Li Yunxiang confronts his three-headed, six-armed fiery Nezha avatar in New Gods: Nezha Reborn Image: Netflix via Polygon

New Gods: Nezha Reborn draws heavily on pan-Asian folklore and myth for its narrative spine. Nezha in particular has been a popular character for centuries, evolving from god to general to child to spirit in myths as disparate as the 16th-century novel Journey to the West, China’s 1979 animated hit Nezha Conquers the Dragon King, and the 2019 Chinese CGI feature Nez Ha, also currently streaming on Netflix. (That film takes a much more slapstick-driven approach to Nezha’s heavenly guardians in particular, and the visual approach starts off cartoony and child-centered compared to Nezha Reborn. But it eventually develops its own resonant emotional drama and staggering action sequences. The two films make an enjoyable double feature, just to see two radically different interpretations of the same classic characters.)

But in the New Gods incarnation, Nezha takes an almost literal back seat to Yunxiang, whose concerns are grounded and human. He wants to help his suffering people, and he wants to earn his father’s respect. And once his powers emerge, he has to face the fact that he’s dangerous to the people he cares about.
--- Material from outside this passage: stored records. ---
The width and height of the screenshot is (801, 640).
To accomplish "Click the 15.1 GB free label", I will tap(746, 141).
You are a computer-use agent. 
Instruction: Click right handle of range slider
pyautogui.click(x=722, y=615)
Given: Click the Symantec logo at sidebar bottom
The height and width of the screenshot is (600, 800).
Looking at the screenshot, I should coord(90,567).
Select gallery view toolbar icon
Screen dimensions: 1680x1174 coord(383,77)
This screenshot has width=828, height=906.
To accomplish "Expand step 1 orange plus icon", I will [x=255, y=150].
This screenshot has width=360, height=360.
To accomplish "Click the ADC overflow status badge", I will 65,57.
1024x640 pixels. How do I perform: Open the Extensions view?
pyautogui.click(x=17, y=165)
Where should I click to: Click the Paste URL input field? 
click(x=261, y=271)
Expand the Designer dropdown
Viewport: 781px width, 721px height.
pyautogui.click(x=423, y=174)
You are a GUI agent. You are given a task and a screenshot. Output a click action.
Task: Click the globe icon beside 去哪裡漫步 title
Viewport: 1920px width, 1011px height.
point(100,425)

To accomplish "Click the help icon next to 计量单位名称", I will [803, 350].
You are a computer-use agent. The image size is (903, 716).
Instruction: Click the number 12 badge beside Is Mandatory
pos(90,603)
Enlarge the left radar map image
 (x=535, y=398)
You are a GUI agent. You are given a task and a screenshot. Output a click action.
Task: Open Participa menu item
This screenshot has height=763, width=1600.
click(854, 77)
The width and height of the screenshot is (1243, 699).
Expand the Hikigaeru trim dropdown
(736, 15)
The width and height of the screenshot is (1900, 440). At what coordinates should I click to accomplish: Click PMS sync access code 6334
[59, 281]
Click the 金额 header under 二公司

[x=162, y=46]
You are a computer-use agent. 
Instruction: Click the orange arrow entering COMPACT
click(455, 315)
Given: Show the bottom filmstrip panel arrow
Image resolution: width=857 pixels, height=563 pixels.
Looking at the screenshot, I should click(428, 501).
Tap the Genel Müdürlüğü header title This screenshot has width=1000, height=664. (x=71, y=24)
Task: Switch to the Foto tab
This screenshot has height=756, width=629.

The powers he’s channeling and the spirit within him are destructive and volatile rather than healing or nurturing. The story follows a track that’s familiar in Western animation and Western video games: Yunxiang inevitably finds bigger bosses to fight at periodic intervals, and levels up with every new conflict. But he’s never entirely free to think of his war as satisfying, pure, or righteous, the way so many power-tree-climbing Western heroes do. Even as a temperamental young man whose enemies are grasping, underhanded, and inhuman, he has to pause to consider the physical and emotional cost of his actions.

Li Yunxiang is pushed against a wall by a figure in a snarling, monster-esque mask Image: Netflix via Polygon

And when he inevitably fails in places, that failure hits hard. Nezha Reborn is a startlingly emotional story, one that finds time between explosive battles to let Yunxiang weep over his losses, and ponder his place in the universe. The filmmakers similarly find time to let his allies and enemies engage with each other, mulling over the past and the way their relationships have evolved over the eons. For a two-hour action movie, Nezha Reborn is startlingly dense and effective, and even surprisingly moving.

Like most fables, it eventually comes down on the predictable side of the cost-of-power debate. Ultimately, Yunxiang decides, having the ability to fight and change the world is better than being powerless and afraid. It’s a logical enough conclusion, even outside the boundaries of fantasy stories involving reincarnating gods and dragons. But New Gods: Nezha Reborn actually takes the time to give the question some serious thought, which makes it a much richer and more gratifying story than the usual magical-martial-arts throwdown.

New Gods: Nezha Reborn and Nez Ha are currently streaming on Netflix.